- **Exercise requirements**
Retype the tail of the data exactly, starting at the line containing "The image size is (296, 171)." and stopping at the last line.

===== Source material =====

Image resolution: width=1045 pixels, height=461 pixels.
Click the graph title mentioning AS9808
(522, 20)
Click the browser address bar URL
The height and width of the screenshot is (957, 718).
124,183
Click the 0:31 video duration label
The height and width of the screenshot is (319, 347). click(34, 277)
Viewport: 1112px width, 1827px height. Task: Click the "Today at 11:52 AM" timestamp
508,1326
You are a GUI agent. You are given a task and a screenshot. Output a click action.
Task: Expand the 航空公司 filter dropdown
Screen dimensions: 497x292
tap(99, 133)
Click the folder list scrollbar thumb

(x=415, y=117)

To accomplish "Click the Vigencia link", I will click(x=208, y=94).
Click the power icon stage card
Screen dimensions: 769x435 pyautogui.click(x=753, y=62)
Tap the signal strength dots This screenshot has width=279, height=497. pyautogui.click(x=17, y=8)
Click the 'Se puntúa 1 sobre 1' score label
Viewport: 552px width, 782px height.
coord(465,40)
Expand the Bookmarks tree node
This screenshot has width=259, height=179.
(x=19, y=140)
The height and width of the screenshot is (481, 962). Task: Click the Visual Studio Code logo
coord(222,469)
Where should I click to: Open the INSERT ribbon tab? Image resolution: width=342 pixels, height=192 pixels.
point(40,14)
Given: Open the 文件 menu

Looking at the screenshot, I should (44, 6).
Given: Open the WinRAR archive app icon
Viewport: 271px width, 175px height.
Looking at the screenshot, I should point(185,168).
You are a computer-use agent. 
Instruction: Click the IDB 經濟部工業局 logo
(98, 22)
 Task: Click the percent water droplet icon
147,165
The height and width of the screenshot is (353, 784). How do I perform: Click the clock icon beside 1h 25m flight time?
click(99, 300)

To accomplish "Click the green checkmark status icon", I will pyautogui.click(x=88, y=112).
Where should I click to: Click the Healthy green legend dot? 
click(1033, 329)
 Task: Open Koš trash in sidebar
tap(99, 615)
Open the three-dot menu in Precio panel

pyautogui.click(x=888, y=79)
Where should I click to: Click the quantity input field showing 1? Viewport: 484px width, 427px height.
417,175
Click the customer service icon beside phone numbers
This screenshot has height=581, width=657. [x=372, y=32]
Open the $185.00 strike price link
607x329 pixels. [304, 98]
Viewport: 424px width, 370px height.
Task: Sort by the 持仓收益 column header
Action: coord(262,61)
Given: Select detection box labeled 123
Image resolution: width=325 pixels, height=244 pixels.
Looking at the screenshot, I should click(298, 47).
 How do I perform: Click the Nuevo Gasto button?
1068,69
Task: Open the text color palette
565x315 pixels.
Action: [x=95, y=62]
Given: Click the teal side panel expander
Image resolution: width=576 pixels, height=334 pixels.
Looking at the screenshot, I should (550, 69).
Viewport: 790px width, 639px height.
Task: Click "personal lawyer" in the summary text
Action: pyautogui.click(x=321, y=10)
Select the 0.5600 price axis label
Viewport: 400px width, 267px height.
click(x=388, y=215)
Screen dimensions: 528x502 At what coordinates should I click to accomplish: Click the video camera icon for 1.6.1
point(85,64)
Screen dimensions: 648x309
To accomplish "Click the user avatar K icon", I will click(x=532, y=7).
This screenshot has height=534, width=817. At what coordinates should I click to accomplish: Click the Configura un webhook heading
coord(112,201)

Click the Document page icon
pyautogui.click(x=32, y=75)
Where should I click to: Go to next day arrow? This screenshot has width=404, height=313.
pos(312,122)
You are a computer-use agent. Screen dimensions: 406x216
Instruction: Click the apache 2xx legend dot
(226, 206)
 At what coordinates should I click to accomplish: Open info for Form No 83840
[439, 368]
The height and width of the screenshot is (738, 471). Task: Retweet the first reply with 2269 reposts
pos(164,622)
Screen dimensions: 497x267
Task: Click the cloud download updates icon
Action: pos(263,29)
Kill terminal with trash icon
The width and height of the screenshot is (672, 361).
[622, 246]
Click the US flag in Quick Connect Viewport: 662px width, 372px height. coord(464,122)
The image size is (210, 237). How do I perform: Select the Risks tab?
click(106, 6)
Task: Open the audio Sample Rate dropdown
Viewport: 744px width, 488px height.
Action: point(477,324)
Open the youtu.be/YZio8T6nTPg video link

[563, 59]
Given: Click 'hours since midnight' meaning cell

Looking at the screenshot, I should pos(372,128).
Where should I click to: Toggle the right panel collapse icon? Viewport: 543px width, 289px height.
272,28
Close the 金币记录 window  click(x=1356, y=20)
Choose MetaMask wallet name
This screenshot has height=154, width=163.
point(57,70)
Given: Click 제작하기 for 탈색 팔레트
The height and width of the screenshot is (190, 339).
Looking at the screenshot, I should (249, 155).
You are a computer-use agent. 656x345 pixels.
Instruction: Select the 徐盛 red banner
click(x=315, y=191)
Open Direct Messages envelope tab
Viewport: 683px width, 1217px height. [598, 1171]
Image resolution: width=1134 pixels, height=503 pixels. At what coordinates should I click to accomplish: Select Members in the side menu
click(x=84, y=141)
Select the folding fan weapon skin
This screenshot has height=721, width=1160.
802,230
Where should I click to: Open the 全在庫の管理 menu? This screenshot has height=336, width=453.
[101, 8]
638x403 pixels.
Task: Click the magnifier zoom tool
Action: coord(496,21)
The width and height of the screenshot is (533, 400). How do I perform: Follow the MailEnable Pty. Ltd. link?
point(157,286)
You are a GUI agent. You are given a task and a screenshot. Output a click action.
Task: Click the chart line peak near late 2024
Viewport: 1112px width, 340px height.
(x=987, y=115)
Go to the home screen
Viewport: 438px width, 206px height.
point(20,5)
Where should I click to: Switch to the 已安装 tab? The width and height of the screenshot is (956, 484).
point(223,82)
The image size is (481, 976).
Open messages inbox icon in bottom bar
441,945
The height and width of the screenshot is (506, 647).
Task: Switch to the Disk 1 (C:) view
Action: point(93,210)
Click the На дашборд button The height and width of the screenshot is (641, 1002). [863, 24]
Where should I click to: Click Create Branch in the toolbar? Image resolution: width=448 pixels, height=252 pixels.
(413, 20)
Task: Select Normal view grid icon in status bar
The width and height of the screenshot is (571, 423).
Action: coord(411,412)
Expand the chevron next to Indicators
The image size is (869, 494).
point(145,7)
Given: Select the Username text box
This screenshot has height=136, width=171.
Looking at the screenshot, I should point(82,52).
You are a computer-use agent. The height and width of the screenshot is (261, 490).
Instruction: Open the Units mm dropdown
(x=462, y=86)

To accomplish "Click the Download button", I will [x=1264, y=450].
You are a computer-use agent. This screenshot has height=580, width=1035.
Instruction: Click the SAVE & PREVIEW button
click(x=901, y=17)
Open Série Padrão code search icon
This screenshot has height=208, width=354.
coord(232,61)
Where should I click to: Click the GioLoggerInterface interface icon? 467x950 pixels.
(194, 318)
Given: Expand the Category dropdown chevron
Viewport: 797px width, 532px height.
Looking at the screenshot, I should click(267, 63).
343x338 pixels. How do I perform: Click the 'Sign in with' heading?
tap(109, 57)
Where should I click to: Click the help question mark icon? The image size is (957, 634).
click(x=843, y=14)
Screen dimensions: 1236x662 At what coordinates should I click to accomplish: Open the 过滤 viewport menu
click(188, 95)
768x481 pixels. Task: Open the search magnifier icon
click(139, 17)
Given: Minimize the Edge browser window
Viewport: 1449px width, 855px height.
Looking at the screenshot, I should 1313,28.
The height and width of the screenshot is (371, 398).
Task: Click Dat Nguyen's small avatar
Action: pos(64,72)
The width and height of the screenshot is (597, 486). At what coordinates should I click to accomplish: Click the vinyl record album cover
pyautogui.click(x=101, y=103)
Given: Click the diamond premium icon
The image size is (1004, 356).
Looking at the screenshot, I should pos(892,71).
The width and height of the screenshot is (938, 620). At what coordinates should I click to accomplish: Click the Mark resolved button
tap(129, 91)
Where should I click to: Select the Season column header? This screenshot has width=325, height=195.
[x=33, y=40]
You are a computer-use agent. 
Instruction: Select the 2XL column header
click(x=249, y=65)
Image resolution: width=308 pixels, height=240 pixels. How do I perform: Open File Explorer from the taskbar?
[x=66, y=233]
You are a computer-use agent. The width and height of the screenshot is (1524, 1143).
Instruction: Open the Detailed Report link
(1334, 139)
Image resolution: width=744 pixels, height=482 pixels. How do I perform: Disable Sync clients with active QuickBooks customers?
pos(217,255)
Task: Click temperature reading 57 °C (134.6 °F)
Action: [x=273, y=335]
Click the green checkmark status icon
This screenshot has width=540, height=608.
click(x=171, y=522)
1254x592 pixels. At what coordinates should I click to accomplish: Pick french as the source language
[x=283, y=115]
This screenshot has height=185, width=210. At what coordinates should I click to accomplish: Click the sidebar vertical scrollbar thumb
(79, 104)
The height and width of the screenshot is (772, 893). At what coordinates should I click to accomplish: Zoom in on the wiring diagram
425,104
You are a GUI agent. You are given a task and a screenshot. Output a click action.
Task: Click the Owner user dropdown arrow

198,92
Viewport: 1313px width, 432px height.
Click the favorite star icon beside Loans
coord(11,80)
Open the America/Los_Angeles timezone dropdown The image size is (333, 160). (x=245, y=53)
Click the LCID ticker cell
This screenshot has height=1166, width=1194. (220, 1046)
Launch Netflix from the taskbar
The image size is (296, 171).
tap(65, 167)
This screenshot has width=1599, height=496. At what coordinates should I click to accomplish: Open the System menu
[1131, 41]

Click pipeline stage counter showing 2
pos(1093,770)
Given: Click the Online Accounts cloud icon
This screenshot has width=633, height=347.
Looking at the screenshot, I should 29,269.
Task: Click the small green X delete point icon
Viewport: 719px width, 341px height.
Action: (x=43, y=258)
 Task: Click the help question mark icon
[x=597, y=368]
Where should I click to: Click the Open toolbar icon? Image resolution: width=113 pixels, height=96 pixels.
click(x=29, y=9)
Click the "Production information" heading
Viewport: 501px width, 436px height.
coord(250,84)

=====

- **Reply**
The image size is (296, 171).
tap(65, 167)
This screenshot has width=1599, height=496. At what coordinates should I click to accomplish: Open the System menu
[1131, 41]

Click pipeline stage counter showing 2
pos(1093,770)
Given: Click the Online Accounts cloud icon
This screenshot has width=633, height=347.
Looking at the screenshot, I should 29,269.
Task: Click the small green X delete point icon
Viewport: 719px width, 341px height.
Action: (x=43, y=258)
 Task: Click the help question mark icon
[x=597, y=368]
Where should I click to: Click the Open toolbar icon? Image resolution: width=113 pixels, height=96 pixels.
click(x=29, y=9)
Click the "Production information" heading
Viewport: 501px width, 436px height.
coord(250,84)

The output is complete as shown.